[Opening RECORDS TO PROCESS section]
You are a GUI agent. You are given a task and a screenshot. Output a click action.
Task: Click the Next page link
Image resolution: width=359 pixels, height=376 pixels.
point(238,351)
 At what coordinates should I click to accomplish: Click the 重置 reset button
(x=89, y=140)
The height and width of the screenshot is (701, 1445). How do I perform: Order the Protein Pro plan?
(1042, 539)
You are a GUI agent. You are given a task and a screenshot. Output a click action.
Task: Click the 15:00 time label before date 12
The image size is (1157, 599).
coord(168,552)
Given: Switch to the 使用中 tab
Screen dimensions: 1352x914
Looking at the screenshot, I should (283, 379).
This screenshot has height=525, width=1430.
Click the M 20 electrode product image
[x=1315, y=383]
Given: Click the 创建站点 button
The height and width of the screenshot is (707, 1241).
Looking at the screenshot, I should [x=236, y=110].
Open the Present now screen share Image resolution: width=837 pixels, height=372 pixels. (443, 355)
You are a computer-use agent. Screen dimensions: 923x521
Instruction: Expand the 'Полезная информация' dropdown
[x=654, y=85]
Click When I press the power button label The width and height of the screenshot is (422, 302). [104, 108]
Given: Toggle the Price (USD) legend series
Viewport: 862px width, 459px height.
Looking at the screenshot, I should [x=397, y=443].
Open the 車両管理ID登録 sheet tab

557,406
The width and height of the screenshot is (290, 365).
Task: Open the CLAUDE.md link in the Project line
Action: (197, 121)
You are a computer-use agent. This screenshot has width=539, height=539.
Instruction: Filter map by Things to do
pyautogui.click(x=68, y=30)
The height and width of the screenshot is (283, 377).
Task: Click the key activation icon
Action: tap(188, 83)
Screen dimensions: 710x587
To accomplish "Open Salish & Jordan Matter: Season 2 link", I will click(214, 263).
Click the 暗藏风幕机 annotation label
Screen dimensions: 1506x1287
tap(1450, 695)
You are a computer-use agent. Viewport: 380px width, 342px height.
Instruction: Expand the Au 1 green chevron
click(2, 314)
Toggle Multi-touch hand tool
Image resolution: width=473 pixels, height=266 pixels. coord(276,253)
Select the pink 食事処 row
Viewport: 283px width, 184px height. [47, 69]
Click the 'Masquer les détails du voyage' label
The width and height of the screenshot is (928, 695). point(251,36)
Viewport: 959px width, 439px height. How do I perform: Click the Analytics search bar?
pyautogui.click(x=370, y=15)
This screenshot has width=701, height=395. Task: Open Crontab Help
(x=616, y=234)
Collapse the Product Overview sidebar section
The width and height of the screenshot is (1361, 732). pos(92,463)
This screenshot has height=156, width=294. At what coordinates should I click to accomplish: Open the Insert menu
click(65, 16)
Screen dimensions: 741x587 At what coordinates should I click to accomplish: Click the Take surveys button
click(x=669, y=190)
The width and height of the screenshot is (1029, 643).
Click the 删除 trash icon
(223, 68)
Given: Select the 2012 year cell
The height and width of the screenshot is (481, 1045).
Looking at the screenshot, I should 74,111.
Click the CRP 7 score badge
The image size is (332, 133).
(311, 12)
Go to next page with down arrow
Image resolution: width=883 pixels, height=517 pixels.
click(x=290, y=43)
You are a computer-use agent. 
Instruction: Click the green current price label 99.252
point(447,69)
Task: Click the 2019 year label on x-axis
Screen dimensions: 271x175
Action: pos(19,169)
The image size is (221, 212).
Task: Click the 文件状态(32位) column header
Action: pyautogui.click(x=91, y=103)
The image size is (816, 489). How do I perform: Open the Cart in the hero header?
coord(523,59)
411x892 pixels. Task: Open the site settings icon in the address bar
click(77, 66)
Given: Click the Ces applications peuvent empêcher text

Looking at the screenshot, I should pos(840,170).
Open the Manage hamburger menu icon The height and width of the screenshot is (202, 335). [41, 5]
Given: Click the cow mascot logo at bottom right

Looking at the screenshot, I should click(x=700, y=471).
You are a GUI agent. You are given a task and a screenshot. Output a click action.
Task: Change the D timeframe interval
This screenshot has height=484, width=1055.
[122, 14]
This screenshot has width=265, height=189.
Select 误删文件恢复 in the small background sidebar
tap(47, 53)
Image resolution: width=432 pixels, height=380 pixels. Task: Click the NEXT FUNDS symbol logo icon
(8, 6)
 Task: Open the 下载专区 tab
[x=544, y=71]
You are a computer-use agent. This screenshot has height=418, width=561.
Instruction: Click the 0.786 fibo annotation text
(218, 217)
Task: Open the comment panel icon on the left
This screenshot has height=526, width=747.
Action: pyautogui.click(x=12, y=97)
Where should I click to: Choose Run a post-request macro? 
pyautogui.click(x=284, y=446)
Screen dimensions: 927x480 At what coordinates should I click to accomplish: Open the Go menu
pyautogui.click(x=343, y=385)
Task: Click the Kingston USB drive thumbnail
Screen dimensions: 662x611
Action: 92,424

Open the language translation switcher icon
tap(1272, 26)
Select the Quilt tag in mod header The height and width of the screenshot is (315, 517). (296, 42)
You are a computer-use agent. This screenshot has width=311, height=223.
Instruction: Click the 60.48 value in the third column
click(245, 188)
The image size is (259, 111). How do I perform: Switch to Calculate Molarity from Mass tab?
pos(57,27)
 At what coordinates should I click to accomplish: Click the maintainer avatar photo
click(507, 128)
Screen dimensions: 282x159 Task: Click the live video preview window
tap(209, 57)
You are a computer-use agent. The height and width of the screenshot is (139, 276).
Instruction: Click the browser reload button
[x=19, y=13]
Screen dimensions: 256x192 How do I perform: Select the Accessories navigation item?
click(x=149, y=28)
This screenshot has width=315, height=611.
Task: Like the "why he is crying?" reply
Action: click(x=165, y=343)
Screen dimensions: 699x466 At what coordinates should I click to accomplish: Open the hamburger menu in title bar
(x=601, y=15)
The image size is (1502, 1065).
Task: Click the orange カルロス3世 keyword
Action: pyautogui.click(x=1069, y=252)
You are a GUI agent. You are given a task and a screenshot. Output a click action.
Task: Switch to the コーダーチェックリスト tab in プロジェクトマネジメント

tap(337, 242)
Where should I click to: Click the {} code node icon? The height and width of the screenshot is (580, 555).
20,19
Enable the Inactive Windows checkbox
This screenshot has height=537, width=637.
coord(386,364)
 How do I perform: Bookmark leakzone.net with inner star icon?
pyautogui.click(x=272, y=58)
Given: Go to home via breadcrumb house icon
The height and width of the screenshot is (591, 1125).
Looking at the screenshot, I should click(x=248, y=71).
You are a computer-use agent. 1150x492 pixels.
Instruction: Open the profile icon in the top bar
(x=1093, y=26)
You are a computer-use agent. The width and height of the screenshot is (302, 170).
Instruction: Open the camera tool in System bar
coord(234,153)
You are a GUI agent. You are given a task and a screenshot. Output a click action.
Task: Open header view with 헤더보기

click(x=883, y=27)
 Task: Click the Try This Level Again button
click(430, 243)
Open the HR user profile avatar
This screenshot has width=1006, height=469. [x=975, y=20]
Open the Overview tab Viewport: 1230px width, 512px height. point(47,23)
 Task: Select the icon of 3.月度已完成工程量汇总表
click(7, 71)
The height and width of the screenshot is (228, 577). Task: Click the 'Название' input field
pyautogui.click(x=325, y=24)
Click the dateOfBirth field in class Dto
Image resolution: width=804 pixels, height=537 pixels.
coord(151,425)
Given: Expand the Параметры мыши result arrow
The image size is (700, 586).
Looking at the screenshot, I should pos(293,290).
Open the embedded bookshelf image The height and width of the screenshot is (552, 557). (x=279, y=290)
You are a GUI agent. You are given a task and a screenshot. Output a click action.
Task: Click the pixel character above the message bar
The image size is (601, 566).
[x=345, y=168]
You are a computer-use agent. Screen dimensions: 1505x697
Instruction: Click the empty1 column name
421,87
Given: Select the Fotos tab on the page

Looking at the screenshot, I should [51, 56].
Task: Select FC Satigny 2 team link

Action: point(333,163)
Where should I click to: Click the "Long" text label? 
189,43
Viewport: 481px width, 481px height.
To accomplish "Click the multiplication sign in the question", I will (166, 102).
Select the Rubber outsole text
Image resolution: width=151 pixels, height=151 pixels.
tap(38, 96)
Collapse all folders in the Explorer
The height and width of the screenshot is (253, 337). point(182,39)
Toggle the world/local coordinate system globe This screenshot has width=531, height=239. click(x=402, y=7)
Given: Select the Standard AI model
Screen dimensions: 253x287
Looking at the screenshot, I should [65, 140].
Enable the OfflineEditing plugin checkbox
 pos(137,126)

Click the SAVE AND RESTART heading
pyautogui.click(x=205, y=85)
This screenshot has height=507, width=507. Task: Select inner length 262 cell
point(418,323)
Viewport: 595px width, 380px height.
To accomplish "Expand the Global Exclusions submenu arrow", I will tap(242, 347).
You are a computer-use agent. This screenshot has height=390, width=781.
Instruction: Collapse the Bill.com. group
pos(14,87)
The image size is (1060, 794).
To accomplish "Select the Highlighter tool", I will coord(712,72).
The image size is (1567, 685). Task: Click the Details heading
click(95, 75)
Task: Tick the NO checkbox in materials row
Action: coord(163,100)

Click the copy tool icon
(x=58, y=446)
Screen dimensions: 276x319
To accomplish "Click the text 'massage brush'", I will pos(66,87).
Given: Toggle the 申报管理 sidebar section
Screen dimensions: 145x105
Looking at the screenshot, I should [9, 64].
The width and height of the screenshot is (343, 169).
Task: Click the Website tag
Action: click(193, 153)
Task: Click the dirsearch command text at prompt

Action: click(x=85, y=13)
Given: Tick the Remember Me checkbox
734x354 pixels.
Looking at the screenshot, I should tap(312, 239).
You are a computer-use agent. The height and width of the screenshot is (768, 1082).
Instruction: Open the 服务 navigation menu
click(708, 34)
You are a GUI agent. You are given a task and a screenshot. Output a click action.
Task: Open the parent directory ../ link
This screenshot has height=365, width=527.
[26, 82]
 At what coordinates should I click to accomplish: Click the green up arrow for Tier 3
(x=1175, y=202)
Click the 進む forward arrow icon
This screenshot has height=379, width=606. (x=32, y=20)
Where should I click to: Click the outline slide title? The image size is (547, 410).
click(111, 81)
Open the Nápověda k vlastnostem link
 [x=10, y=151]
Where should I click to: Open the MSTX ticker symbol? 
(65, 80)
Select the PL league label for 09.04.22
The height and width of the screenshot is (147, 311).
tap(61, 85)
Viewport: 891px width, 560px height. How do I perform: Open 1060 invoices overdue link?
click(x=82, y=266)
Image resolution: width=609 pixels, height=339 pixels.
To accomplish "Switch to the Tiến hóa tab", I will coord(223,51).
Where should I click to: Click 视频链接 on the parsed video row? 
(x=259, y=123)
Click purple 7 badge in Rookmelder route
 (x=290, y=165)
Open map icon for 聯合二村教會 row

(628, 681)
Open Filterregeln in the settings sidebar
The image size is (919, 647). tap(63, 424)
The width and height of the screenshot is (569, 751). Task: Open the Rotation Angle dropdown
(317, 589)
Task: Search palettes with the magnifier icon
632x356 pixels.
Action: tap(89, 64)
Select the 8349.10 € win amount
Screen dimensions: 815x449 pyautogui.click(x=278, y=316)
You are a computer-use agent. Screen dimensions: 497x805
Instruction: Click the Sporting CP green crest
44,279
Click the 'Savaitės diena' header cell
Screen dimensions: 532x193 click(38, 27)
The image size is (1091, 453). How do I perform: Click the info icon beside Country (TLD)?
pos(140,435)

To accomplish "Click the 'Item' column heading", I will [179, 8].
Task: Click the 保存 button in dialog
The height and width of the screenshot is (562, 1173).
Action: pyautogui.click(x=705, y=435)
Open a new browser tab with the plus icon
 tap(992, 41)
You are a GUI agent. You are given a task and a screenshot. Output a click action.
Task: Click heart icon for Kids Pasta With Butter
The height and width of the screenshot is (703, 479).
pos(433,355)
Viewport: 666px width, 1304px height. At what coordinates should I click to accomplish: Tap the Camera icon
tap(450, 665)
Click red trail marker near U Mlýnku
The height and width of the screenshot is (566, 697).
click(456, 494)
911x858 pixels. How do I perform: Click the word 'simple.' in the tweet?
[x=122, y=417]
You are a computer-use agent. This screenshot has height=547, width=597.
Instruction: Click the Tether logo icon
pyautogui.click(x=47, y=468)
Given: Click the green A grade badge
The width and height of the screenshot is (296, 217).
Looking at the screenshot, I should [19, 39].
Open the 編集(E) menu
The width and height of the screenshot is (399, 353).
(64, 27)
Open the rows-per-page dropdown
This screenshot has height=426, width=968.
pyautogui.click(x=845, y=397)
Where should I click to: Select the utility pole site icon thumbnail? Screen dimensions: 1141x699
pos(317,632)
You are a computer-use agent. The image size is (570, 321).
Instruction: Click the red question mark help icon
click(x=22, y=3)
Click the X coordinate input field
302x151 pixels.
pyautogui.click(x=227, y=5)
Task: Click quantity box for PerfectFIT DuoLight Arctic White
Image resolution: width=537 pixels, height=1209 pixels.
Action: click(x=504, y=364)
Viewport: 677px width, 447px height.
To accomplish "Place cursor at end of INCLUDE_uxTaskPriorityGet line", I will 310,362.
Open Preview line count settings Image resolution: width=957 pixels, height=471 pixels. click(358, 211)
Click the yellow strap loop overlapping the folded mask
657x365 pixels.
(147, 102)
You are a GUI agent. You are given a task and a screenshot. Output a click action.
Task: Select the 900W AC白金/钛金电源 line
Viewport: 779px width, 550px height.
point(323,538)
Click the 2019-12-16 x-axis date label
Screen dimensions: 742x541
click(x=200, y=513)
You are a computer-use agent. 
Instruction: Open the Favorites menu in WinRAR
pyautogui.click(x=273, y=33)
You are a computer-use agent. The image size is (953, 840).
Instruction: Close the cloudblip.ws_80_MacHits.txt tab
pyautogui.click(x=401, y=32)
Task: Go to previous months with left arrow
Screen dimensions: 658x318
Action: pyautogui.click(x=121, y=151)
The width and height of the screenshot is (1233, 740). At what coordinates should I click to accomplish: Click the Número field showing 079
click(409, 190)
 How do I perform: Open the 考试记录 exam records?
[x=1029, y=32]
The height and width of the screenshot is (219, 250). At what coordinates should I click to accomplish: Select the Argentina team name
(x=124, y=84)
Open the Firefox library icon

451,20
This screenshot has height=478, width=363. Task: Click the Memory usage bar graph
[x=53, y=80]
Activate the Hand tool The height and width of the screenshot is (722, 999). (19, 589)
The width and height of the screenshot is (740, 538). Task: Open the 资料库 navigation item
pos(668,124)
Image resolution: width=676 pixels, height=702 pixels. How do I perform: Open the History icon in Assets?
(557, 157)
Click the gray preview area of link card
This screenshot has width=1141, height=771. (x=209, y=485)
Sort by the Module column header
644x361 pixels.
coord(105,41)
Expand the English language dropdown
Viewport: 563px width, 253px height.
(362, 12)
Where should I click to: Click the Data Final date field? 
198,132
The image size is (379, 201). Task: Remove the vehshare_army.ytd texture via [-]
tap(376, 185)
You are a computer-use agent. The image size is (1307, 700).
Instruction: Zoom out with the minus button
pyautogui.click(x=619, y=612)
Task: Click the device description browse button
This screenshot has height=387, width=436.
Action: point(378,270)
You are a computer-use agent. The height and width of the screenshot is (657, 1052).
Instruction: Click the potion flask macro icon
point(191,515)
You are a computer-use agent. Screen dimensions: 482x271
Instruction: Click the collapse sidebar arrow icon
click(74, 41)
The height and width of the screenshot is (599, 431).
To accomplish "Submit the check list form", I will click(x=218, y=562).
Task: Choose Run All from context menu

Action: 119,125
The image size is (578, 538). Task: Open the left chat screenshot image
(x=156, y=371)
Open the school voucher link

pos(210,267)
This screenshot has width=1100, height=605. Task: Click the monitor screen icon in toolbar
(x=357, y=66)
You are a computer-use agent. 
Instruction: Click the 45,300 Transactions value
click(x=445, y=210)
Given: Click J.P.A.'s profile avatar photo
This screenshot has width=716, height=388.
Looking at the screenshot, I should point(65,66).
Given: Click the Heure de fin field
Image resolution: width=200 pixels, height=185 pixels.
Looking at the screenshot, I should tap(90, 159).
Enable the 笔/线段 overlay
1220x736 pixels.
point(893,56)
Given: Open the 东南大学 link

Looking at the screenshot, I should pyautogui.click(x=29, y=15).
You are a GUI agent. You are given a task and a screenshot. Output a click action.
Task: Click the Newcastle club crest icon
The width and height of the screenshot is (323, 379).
[Closing RECORDS TO PROCESS section]
ABOUT THIS TASK: Which lines above run from the one containing "Instruction: Click the empty1 column name" down to the one containing "Task: Open the parent directory ../ link"? Repeat exactly those, both ends included, and nothing else.

SOLUTION TO THIS PROBLEM:
Instruction: Click the empty1 column name
421,87
Given: Select the Fotos tab on the page

Looking at the screenshot, I should [51, 56].
Task: Select FC Satigny 2 team link

Action: point(333,163)
Where should I click to: Click the "Long" text label? 
189,43
Viewport: 481px width, 481px height.
To accomplish "Click the multiplication sign in the question", I will (166, 102).
Select the Rubber outsole text
Image resolution: width=151 pixels, height=151 pixels.
tap(38, 96)
Collapse all folders in the Explorer
The height and width of the screenshot is (253, 337). point(182,39)
Toggle the world/local coordinate system globe This screenshot has width=531, height=239. click(x=402, y=7)
Given: Select the Standard AI model
Screen dimensions: 253x287
Looking at the screenshot, I should [65, 140].
Enable the OfflineEditing plugin checkbox
 pos(137,126)

Click the SAVE AND RESTART heading
pyautogui.click(x=205, y=85)
This screenshot has height=507, width=507. Task: Select inner length 262 cell
point(418,323)
Viewport: 595px width, 380px height.
To accomplish "Expand the Global Exclusions submenu arrow", I will tap(242, 347).
You are a computer-use agent. This screenshot has height=390, width=781.
Instruction: Collapse the Bill.com. group
pos(14,87)
The image size is (1060, 794).
To accomplish "Select the Highlighter tool", I will coord(712,72).
The image size is (1567, 685). Task: Click the Details heading
click(95, 75)
Task: Tick the NO checkbox in materials row
Action: coord(163,100)

Click the copy tool icon
(x=58, y=446)
Screen dimensions: 276x319
To accomplish "Click the text 'massage brush'", I will pos(66,87).
Given: Toggle the 申报管理 sidebar section
Screen dimensions: 145x105
Looking at the screenshot, I should [9, 64].
The width and height of the screenshot is (343, 169).
Task: Click the Website tag
Action: click(193, 153)
Task: Click the dirsearch command text at prompt

Action: click(x=85, y=13)
Given: Tick the Remember Me checkbox
734x354 pixels.
Looking at the screenshot, I should tap(312, 239).
You are a computer-use agent. The height and width of the screenshot is (768, 1082).
Instruction: Open the 服务 navigation menu
click(708, 34)
You are a GUI agent. You are given a task and a screenshot. Output a click action.
Task: Open the parent directory ../ link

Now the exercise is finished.